L’organisation en nation est un mode de groupement humain qui une nouveauté par rapport à l’Antiquité. Son origine peut être fixée à la chute de l’Empire romain d’Occident vers 476 après J.-C. Les invasions germaniques du Ve au Xe siècle imposent alors dans toute l’Europe occidentale des dynasties et une aristocratie militaire. Les Germains créent de nouveaux blocs comme la Burgondie, la Lombardie ou la Normandie. L’Empire franc en assure l’unité temporaire sous Charlemagne avant de donner naissance à des divisions immuables : la France, l’Allemagne, l’Angleterre, l’Italie et l’Espagne. La création des nationalités européennes telles que nous les connaissons aujourd’hui commence véritablement après la dislocation de l’Empire de Charlemagne, suite au traité de Verdun de 843, en quatre royaumes francs.
Les Etats résultant des invasions germaniques sont caractérisés par “la fusion des populations qui les composent”, (p.11). Cette fusion est le fait de deux circonstances essentielles : le christianisme et l’oubli par les conquérants de leur propre langue. Les Germains convertis à la religion des peuples vaincus ont peu de femmes avec eux lors des conquêtes : dans les nouveaux territoires acquis, quelques générations suffisent pour qu’ils perdent leur langue d’origine. Ainsi la France devient un pays dominée par une minorité de Francs, mais complètement acculturés par leur mélange avec la population native. L’appartenance ethnique est rapidement oubliée au profit d’une distinction forte entre le noble et le vilain. Ce nouveau système de distinction se construit sur une erreur historique : la croyance sociale prête au noble un caractère courageux et éduqué, alors qu’il tient son rang d’une conquête violente. Ainsi, “l’oubli et je dirai même l’erreur historique sont un facteur essentiel de la création d’une nation”, (p.13) et c’est aussi pourquoi, l’investigation historique montre que “l’unité se fait toujours brutalement” (p.14) : elle démystifie tout récit idyllique des origines.
Durant les siècles qui suivent, le roi de France réussit ce que beaucoup d’autres pays échouent à réaliser : la parfaite unité nationale. Elle trouve sa formulation caractéristique avec la Révolution française : une nation existe par elle-même. L’unité nécessite donc deux éléments : l’oubli et le sentiment de la communauté : “l’essence d’une nation est que tous les individus aient beaucoup de choses en commun, et aussi que tous aient oublié bien des choses”, (p.15).
Cependant toutes les nations ne trouvent pas leur unité en passant par une dynastie. Les nations modernes résultent toutes d’une série de faits convergeant dans le même sens, mais leur unité peut être réalisée par une dynastie (France), par une province (Hollande, Suisse, Belgique) ou encore par un esprit général (Italie, Allemagne).

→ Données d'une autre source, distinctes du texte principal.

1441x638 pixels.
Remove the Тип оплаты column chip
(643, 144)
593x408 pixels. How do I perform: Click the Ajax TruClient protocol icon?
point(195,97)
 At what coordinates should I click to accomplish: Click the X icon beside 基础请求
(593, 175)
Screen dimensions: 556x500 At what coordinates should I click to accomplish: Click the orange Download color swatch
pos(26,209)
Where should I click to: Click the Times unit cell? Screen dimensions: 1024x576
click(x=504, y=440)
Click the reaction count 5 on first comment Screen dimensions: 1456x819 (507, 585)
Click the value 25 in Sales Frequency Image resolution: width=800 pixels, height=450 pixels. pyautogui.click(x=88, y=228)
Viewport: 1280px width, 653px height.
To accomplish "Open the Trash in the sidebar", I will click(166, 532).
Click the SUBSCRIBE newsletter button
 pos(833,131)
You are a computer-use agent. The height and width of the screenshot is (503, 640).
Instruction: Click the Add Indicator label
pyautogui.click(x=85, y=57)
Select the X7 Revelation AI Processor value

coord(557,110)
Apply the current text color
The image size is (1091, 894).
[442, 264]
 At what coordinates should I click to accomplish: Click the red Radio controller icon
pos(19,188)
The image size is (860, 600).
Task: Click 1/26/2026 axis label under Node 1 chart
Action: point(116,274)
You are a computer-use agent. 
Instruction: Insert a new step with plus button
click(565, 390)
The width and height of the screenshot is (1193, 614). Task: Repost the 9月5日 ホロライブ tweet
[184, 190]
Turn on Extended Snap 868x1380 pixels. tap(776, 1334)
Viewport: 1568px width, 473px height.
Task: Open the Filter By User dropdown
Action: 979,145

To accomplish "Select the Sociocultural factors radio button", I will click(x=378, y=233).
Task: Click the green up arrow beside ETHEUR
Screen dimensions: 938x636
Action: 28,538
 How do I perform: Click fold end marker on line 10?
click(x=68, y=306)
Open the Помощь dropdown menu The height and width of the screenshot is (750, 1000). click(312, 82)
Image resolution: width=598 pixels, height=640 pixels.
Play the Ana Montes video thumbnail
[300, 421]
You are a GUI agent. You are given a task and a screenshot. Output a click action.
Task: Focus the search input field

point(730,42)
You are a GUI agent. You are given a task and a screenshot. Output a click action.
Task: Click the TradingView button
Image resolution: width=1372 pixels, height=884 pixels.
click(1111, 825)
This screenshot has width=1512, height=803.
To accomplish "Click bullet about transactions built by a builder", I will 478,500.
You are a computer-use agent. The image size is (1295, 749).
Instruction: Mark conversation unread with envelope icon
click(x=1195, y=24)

2/ Critique des définitions fondamentalistes de la nation

Toute nation se constitue au départ grâce à un “noyau de centralisation” (p.17). En France, ce noyau est une famille d’origine féodale : les Capétiens. Mais la nation ne se réduit pas à une dynastie représentant l’ancienne conquête, tout simplement parce qu’à l’époque des annexions, il n’y a pas une conscience claire du droit des nations, de limites naturelles ou de la volonté des provinces. En outre, des pays comme la Suisse ou les Etats-Unis se forment comme nation sans avoir une base dynastique. Enfin ajoutons qu’en France, la nation ne s’est pas effondrée avec la décapitation du roi. Une nation peut donc exister sans principe dynastique, même si elle est formée par une dynastie. Il faut donc supposer l’existence outre d’un droit dynastique, d’un droit national, et réfléchir à son fondement. Il faut d’emblée écarter cinq fondements :

la race,
la langue,
la religion,
la communauté des intérêts,
la géographie.

a) La race des populations considérée comme principe des nations est une erreur qui menace la civilisation européenne : “autant le principe des nations est juste et légitime, autant celui du droit primordial des races est étroit et plein de danger pour le véritable progrès”, (p.19). La race importe dans la tribu israélite et la cité antique comme Spartes ou Athènes. En revanche, dans l’Empire romain, la situation est différente puisque se trouve agglomérée une grande quantité de villes et de provinces extrêmement différentes. Le christianisme s’allie à l’Empire romain pour agir comme un autre puissant agent d’unification. Leur effet conjugué écarte pour des siècles la dimension ethnographique. Les invasions barbares vont également dans cette voie. Charlemagne compose un Empire unique avec des races diverses. La considération ethnographique n’est donc pour rien dans la constitution des nations modernes : la France est celtique, ibérique et germanique ; l’Allemagne est germanique, celtique et slave : “la vérité est qu’il n’y a pas de race pure et que faire reposer la politique sur l’analyse ethnographique, c’est la faire porter sur une chimère. Les plus nobles pays, l’Angleterre, la France, l’Italie, sont ceux où le sang est le plus mêlé”, (p.21). 
La plupart des discussions sur les races sont interminables parce qu’il existe deux acceptions de ce mot :

  • pour les anthropologistes et les zoologistes, il s’agit d’une parenté par le sang ;
  • pour les philologues, il s’agit d’un groupe humain possédant une culture et une langue commune.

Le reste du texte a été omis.